How to Test for Celiac Disease: Understanding Your Options 🩺

Celiac disease testing involves a combination of blood tests and, in many cases, a small intestinal biopsy. The goal is to identify whether your immune system reacts to gluten—a protein found in wheat, barley, and rye—in a way that damages the small intestine. Testing works best when you're still eating gluten regularly, which is why timing matters.

Why Testing Matters Before Making Dietary Changes

If you suspect celiac disease, getting tested while consuming gluten is important. Once you stop eating gluten, your immune response can change, potentially making tests less reliable. Many people remove gluten from their diet on their own before seeing a doctor, which can complicate diagnosis. If you're already gluten-free, your doctor may recommend reintroducing gluten for a period before testing—a decision worth discussing with your healthcare provider.

Blood Tests: The First Step 🩸

Serology testing is typically the initial screening. Your doctor will look for specific antibodies your body produces in response to gluten:

  • Tissue transglutaminase (tTG-IgA) antibody — the most common and sensitive test
  • Endomysial antibody (EMA) — highly specific, often used to confirm results
  • Total IgA level — ensures the test results are valid; some people lack adequate IgA, which can affect accuracy

These blood tests are non-invasive and widely available. A positive result doesn't automatically mean you have celiac disease, but it indicates the need for further evaluation.

Intestinal Biopsy: The Diagnostic Gold Standard

If blood tests suggest celiac disease, your doctor will likely recommend an upper endoscopy with small intestinal biopsy. During this procedure, a thin tube is passed down your throat to the small intestine, where small tissue samples are collected. These samples are examined under a microscope for the characteristic damage—called villous atrophy—that celiac disease causes.

This biopsy is considered the most definitive way to confirm celiac disease because it shows actual tissue damage rather than just immune responses. The procedure typically takes 15–30 minutes and is performed by a gastroenterologist, usually with sedation.

Genetic Testing: Who's at Risk

HLA typing identifies whether you carry genes associated with celiac disease (HLA-DQ2 or HLA-DQ8). This test can be useful for ruling out celiac disease—if you don't carry these genes, your risk is very low. However, many people with these genes never develop celiac disease, so a positive genetic test alone doesn't confirm diagnosis.

This test is sometimes ordered for family members of people with celiac disease or when other test results are unclear.

Factors That Affect Test Reliability

FactorImpact
Gluten consumptionTests are most accurate when you're eating gluten regularly
IgA deficiencyAffects standard antibody tests; alternative tests may be needed
Early-stage diseaseMilder cases may have weaker antibody responses
Testing timingResults can change after dietary changes

What to Expect Next

A diagnosis of celiac disease means a lifelong gluten-free diet is the primary treatment. Once diagnosed, you may meet with a dietitian experienced in celiac disease to learn how to navigate food choices, read labels, and avoid cross-contamination.

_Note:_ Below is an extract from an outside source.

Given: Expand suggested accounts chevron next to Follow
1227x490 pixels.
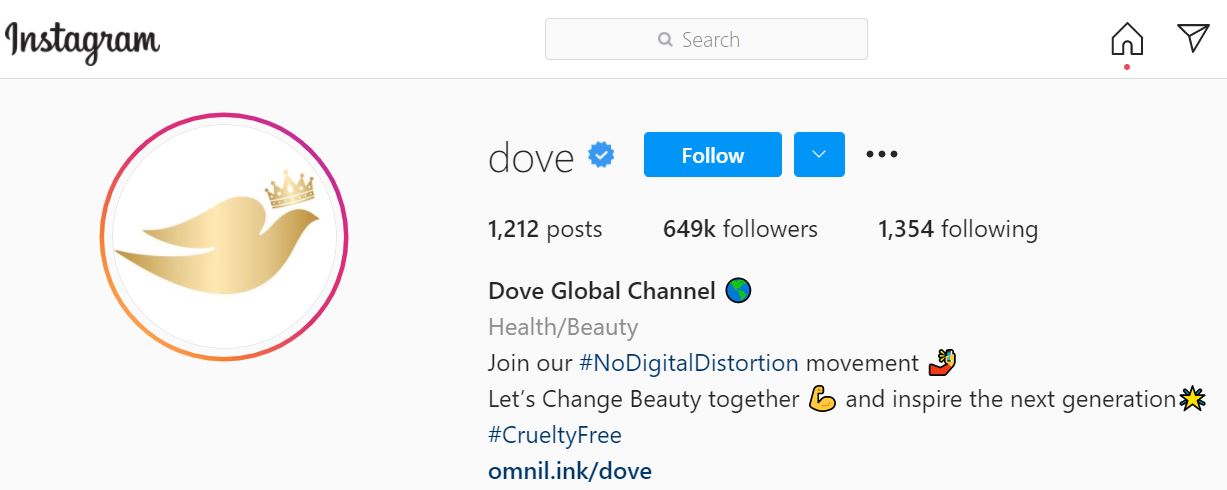Looking at the screenshot, I should (819, 154).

If tests come back negative but your symptoms persist, other conditions—like non-celiac gluten sensitivity or irritable bowel syndrome—might be at play. That's a conversation to have with your doctor.

Next Steps for You

Understanding your testing options helps you prepare for conversations with your healthcare provider. Bring any symptoms you've experienced, your family history (celiac disease can run in families), and questions about timing. Your doctor can determine which tests make sense for your specific situation and what the results might mean for your health.